### What the exercise asks
Write out the rows as a JSON list of strings, one string per line and no blank lines, covering everything from the line containing "Identify the location of list-item: Evernote." down to the line containing "product-price: 119.- is", with both ends included.

### Record extracts
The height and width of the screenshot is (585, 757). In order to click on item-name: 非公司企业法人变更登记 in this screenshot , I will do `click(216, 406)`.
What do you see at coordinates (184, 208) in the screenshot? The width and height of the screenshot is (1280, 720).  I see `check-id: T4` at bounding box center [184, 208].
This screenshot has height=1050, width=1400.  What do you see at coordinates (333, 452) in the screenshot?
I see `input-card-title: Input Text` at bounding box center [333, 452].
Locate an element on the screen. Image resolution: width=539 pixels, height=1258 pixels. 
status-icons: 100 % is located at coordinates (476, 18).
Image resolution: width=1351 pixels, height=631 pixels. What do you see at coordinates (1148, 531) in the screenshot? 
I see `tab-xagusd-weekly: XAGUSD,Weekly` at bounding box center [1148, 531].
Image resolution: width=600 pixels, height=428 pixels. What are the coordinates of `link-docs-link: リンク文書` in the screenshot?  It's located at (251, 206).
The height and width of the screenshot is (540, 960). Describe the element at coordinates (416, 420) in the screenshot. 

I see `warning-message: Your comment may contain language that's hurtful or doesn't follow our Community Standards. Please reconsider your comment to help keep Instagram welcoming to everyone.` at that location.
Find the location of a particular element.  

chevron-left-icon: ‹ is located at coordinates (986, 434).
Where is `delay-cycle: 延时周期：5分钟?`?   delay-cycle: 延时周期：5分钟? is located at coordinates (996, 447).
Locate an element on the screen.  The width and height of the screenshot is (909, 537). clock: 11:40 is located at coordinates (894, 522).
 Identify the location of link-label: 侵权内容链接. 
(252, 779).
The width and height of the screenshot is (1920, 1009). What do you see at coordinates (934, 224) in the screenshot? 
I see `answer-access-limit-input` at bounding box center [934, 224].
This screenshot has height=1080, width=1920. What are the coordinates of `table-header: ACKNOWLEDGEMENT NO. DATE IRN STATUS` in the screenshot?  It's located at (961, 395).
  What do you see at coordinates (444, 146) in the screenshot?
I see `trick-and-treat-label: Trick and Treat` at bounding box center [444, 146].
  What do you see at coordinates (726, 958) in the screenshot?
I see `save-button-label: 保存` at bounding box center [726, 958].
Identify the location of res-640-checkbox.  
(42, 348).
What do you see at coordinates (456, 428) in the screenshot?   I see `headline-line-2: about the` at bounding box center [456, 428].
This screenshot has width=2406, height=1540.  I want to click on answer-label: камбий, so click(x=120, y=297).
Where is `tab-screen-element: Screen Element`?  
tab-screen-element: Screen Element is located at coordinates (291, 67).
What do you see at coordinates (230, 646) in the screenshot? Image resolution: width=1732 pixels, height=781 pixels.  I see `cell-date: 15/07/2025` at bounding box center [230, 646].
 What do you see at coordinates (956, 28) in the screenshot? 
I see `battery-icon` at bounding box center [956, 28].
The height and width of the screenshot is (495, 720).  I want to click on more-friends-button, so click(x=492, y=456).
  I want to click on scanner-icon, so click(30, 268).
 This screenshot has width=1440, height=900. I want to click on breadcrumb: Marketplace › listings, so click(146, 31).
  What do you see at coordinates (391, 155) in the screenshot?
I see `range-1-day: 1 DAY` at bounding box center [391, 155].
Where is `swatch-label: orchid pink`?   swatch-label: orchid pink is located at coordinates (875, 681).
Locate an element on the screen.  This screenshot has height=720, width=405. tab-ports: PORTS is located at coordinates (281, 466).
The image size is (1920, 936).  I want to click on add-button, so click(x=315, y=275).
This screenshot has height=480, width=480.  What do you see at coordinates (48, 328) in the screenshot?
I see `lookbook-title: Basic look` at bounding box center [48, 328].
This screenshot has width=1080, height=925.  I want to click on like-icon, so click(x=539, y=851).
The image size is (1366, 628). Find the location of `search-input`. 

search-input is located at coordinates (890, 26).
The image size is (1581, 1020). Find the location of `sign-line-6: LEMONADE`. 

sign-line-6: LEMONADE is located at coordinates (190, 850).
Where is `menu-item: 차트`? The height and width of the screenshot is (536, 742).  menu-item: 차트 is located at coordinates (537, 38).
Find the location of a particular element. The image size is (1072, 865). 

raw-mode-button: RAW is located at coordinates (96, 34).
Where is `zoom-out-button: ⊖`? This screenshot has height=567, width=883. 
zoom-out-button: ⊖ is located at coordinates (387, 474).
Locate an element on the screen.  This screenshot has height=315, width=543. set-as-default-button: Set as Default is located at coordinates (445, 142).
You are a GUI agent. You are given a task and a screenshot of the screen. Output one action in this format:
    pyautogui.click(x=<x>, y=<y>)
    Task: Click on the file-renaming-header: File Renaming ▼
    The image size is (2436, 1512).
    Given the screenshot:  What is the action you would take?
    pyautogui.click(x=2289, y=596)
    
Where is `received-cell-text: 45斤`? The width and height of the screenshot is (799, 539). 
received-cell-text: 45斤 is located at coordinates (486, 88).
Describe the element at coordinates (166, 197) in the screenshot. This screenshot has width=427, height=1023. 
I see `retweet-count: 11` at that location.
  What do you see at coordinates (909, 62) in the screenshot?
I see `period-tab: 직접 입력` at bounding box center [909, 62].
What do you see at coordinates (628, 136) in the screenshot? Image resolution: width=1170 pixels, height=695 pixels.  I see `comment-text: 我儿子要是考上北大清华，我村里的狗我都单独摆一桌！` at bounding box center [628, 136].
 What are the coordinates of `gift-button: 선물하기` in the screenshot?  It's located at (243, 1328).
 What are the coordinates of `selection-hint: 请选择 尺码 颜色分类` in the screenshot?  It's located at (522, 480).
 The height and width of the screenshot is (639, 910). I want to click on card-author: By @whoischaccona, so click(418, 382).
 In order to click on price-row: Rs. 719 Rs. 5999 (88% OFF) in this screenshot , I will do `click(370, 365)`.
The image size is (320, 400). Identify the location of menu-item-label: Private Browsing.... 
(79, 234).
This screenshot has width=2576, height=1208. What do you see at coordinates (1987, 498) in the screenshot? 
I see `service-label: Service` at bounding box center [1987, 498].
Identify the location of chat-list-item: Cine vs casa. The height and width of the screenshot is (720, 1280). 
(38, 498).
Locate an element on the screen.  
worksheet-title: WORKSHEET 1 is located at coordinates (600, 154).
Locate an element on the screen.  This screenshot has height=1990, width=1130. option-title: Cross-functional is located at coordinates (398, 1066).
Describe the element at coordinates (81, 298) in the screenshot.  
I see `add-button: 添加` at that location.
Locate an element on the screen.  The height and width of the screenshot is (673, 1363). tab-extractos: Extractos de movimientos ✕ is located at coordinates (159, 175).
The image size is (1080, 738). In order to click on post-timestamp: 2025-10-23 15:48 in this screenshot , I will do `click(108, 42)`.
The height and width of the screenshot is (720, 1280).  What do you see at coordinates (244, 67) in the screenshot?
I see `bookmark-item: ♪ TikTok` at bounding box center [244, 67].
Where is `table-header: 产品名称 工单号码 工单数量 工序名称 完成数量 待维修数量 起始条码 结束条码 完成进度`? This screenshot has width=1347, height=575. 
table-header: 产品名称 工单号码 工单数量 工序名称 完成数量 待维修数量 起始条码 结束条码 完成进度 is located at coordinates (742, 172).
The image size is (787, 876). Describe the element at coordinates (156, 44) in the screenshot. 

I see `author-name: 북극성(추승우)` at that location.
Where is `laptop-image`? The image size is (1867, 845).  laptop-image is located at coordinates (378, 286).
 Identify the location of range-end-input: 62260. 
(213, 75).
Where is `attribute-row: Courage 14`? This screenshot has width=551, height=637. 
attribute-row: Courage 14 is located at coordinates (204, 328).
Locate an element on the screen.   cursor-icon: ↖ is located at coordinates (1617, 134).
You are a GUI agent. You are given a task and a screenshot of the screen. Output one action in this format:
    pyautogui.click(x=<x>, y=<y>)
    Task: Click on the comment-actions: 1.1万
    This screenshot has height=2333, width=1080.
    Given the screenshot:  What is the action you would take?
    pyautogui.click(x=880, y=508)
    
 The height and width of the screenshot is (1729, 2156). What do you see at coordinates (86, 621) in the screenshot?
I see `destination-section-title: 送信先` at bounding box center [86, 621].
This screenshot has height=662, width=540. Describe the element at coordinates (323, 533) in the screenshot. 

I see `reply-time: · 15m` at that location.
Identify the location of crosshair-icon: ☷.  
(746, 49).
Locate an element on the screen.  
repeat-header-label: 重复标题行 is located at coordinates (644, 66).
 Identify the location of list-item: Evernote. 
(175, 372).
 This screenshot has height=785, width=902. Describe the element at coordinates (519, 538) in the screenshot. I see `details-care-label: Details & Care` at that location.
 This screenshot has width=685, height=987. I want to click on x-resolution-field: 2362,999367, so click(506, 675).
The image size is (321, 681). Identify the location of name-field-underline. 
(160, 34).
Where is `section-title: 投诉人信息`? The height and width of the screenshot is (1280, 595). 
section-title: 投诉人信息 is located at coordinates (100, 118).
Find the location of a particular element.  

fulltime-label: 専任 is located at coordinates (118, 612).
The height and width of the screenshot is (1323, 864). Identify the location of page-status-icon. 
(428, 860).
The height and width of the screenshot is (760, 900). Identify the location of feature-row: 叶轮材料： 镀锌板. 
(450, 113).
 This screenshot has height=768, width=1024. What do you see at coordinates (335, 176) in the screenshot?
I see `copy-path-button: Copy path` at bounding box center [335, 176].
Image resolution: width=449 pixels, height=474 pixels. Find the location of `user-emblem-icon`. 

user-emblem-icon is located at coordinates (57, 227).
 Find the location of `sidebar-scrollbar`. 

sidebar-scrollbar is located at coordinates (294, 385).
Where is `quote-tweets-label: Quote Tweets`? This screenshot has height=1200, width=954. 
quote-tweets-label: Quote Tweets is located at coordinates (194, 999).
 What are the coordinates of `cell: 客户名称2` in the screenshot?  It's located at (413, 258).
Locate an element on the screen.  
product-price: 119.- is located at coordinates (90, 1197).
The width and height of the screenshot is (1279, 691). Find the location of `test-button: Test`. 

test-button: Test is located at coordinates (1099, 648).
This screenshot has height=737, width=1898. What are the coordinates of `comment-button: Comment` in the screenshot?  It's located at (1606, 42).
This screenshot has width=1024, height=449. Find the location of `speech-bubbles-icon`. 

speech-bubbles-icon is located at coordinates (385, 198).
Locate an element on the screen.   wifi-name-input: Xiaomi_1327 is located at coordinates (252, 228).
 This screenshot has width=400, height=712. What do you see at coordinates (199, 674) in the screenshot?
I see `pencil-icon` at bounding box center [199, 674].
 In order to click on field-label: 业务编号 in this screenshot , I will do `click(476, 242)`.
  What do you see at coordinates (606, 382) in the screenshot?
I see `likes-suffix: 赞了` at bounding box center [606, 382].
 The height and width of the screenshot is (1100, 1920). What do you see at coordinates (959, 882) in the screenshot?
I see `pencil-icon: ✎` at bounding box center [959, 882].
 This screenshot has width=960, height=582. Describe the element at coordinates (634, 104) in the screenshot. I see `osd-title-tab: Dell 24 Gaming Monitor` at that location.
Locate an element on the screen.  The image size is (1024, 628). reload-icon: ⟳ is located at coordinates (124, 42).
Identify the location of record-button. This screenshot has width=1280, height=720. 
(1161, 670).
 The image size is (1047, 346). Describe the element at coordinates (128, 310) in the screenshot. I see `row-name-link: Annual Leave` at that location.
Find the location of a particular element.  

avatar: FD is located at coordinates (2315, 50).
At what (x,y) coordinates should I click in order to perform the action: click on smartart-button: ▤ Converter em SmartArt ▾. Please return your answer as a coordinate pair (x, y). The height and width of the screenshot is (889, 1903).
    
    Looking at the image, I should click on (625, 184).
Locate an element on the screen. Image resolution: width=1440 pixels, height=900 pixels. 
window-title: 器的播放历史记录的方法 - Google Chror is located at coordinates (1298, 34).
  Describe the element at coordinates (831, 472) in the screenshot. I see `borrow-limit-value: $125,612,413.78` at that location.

### Task output
[
  " Identify the location of list-item: Evernote. ",
  "(175, 372).",
  " This screenshot has height=785, width=902. Describe the element at coordinates (519, 538) in the screenshot. I see `details-care-label: Details & Care` at that location.",
  " This screenshot has width=685, height=987. I want to click on x-resolution-field: 2362,999367, so click(506, 675).",
  "The image size is (321, 681). Identify the location of name-field-underline. ",
  "(160, 34).",
  "Where is `section-title: 投诉人信息`? The height and width of the screenshot is (1280, 595). ",
  "section-title: 投诉人信息 is located at coordinates (100, 118).",
  "Find the location of a particular element.  ",
  "fulltime-label: 専任 is located at coordinates (118, 612).",
  "The height and width of the screenshot is (1323, 864). Identify the location of page-status-icon. ",
  "(428, 860).",
  "The height and width of the screenshot is (760, 900). Identify the location of feature-row: 叶轮材料： 镀锌板. ",
  "(450, 113).",
  " This screenshot has height=768, width=1024. What do you see at coordinates (335, 176) in the screenshot?",
  "I see `copy-path-button: Copy path` at bounding box center [335, 176].",
  "Image resolution: width=449 pixels, height=474 pixels. Find the location of `user-emblem-icon`. ",
  "user-emblem-icon is located at coordinates (57, 227).",
  " Find the location of `sidebar-scrollbar`. ",
  "sidebar-scrollbar is located at coordinates (294, 385).",
  "Where is `quote-tweets-label: Quote Tweets`? This screenshot has height=1200, width=954. ",
  "quote-tweets-label: Quote Tweets is located at coordinates (194, 999).",
  " What are the coordinates of `cell: 客户名称2` in the screenshot?  It's located at (413, 258).",
  "Locate an element on the screen.  ",
  "product-price: 119.- is located at coordinates (90, 1197)."
]